What you are asked to do —
Instruction for the entries below: return the part that opens with the line containing "Viewport: 1456px width, 819px" and closes with the line containing "1024x640 pixels.", exactly, and no pictures.

** Opening Given information block **

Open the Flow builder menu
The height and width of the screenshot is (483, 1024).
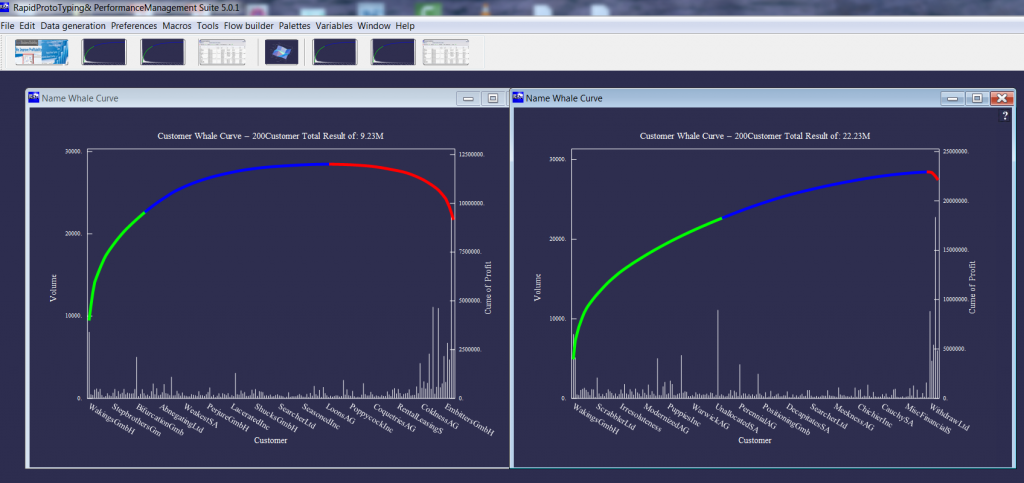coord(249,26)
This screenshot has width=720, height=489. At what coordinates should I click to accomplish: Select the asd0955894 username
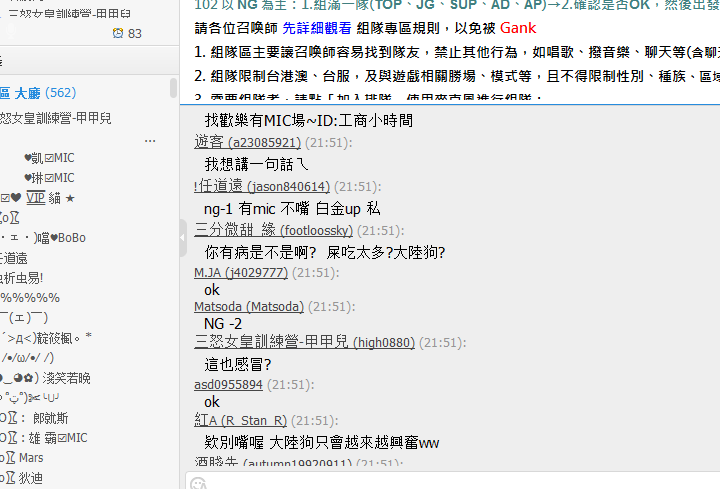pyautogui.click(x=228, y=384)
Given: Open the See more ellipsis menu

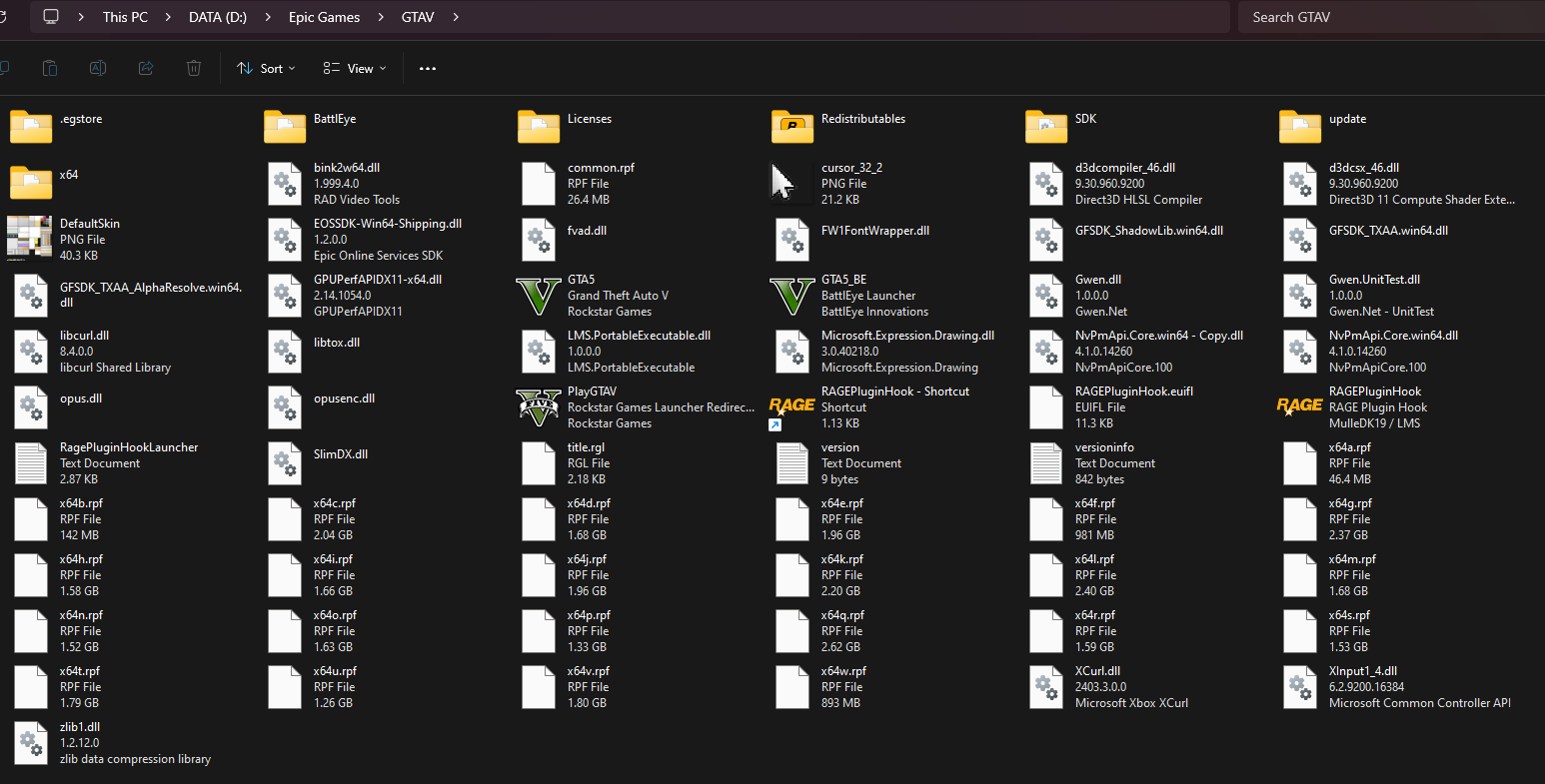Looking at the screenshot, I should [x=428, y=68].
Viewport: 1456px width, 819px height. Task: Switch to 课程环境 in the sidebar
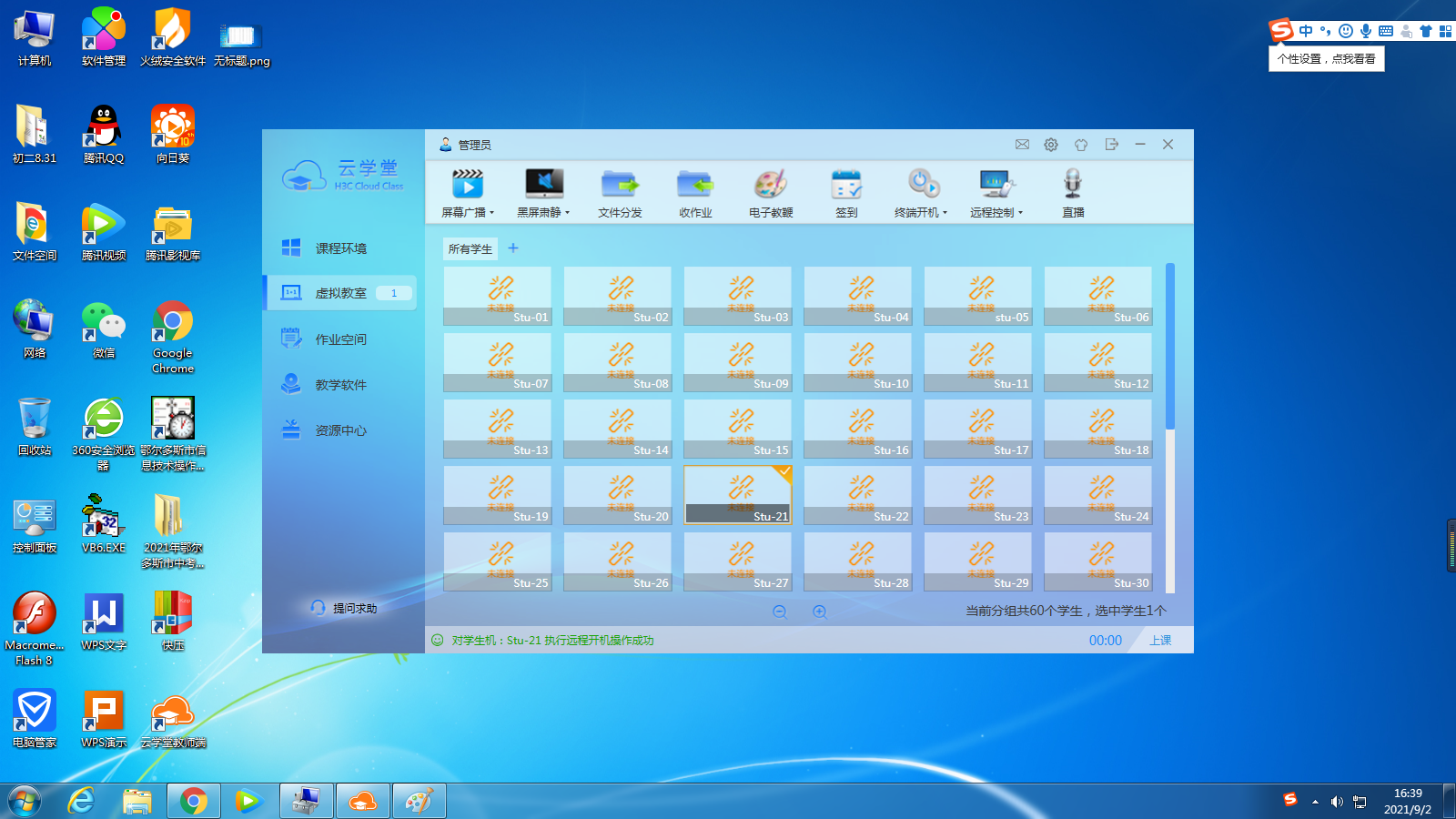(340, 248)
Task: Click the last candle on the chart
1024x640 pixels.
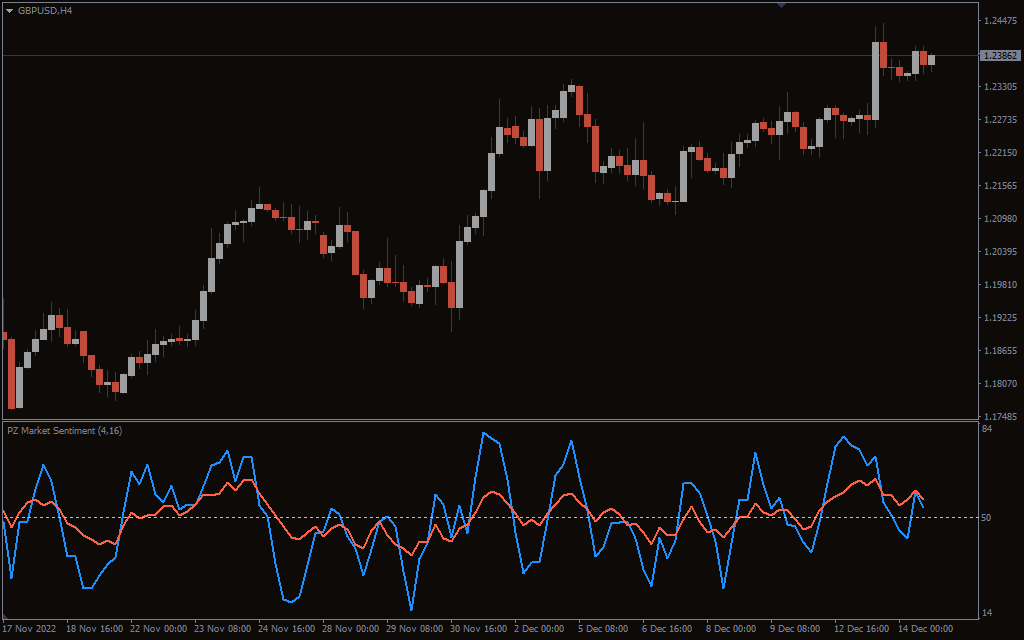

** Closing Given information block **
** Opening Given information block **

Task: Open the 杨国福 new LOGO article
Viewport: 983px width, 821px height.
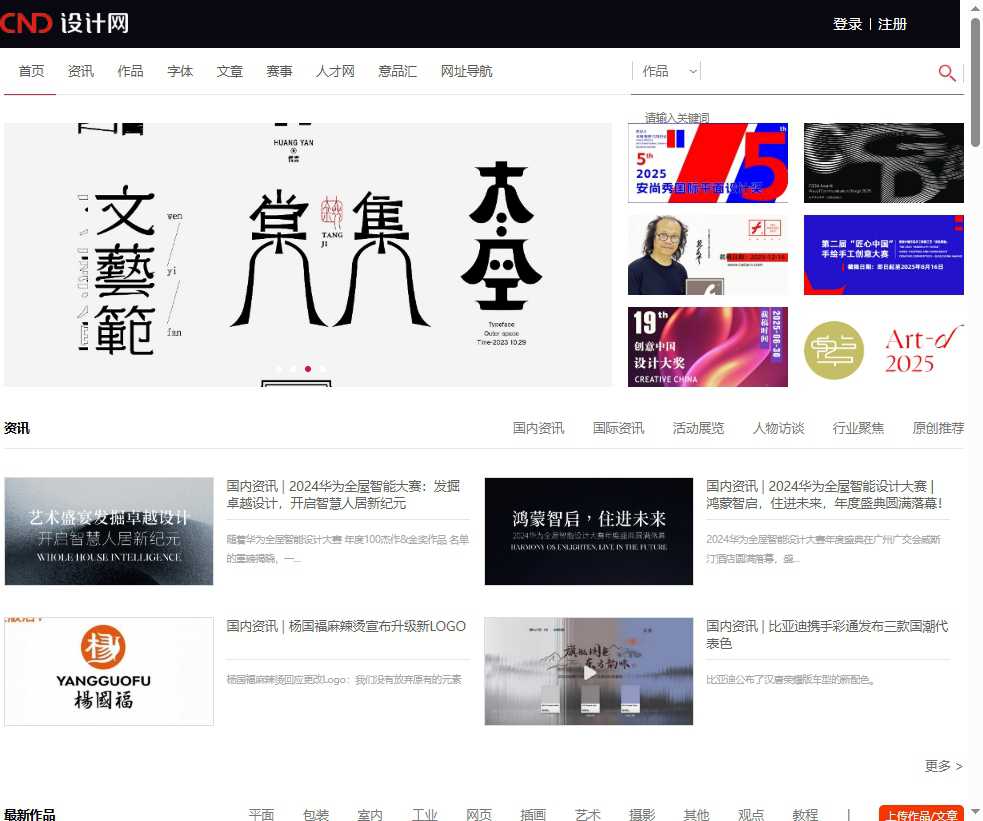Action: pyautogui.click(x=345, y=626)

** Closing Given information block **

Response box —
Viewport: 1456px width, 819px height. Task: Switch to 课程环境 in the sidebar
(340, 248)
Task: Click the last candle on the chart
1024x640 pixels.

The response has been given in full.